— Aim —
Copy the records word for word, from the line containing "Where should I" down through the end of the records.

:: Extracted entries ::

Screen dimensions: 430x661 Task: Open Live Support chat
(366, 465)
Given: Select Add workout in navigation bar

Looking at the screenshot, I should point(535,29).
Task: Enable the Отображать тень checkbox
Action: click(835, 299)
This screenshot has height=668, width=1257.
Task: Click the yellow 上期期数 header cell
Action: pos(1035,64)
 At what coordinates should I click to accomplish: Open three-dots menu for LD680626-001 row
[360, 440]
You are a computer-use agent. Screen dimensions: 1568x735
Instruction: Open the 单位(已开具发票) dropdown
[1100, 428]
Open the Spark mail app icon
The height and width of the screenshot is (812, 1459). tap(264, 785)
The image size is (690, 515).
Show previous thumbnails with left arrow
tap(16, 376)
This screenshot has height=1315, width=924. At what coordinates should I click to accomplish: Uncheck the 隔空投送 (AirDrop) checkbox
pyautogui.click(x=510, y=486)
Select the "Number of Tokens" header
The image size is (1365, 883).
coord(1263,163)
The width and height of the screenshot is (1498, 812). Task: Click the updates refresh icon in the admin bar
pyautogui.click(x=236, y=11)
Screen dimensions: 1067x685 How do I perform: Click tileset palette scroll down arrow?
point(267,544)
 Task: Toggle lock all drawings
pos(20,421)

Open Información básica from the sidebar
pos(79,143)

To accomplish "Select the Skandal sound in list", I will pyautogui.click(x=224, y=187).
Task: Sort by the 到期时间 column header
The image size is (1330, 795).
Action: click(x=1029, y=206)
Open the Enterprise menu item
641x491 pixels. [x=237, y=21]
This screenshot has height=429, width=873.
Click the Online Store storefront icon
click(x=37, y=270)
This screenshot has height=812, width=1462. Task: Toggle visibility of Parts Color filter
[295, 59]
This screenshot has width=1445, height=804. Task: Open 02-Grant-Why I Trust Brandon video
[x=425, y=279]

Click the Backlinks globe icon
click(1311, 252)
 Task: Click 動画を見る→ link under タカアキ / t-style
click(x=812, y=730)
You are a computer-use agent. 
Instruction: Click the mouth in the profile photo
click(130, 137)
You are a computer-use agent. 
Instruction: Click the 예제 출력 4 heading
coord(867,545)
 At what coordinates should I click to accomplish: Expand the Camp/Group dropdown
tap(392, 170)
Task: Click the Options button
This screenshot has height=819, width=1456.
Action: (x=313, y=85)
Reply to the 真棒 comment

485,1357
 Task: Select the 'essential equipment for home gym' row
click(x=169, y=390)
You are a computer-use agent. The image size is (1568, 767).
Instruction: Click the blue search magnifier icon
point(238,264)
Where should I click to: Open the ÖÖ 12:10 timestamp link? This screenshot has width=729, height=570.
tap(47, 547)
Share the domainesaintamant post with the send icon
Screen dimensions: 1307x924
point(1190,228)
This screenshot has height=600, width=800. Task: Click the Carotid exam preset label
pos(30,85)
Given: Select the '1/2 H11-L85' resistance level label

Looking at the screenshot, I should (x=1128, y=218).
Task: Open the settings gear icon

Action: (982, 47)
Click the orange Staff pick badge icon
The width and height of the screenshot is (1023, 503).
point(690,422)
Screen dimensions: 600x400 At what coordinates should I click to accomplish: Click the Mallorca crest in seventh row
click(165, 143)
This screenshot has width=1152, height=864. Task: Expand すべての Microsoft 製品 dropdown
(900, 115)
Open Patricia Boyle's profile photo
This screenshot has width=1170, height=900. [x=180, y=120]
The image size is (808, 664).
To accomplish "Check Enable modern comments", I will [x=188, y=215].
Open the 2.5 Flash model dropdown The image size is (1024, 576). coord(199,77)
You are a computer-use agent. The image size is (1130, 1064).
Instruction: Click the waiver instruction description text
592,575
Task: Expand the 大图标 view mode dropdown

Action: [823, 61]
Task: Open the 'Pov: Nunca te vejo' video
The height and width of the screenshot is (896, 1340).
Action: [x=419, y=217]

:::

— Written response —
Where should I click to: Open the ÖÖ 12:10 timestamp link? This screenshot has width=729, height=570.
tap(47, 547)
Share the domainesaintamant post with the send icon
Screen dimensions: 1307x924
point(1190,228)
This screenshot has height=600, width=800. Task: Click the Carotid exam preset label
pos(30,85)
Given: Select the '1/2 H11-L85' resistance level label

Looking at the screenshot, I should (x=1128, y=218).
Task: Open the settings gear icon

Action: (982, 47)
Click the orange Staff pick badge icon
The width and height of the screenshot is (1023, 503).
point(690,422)
Screen dimensions: 600x400 At what coordinates should I click to accomplish: Click the Mallorca crest in seventh row
click(165, 143)
This screenshot has width=1152, height=864. Task: Expand すべての Microsoft 製品 dropdown
(900, 115)
Open Patricia Boyle's profile photo
This screenshot has width=1170, height=900. [x=180, y=120]
The image size is (808, 664).
To accomplish "Check Enable modern comments", I will [x=188, y=215].
Open the 2.5 Flash model dropdown The image size is (1024, 576). coord(199,77)
You are a computer-use agent. The image size is (1130, 1064).
Instruction: Click the waiver instruction description text
592,575
Task: Expand the 大图标 view mode dropdown

Action: [823, 61]
Task: Open the 'Pov: Nunca te vejo' video
The height and width of the screenshot is (896, 1340).
Action: [x=419, y=217]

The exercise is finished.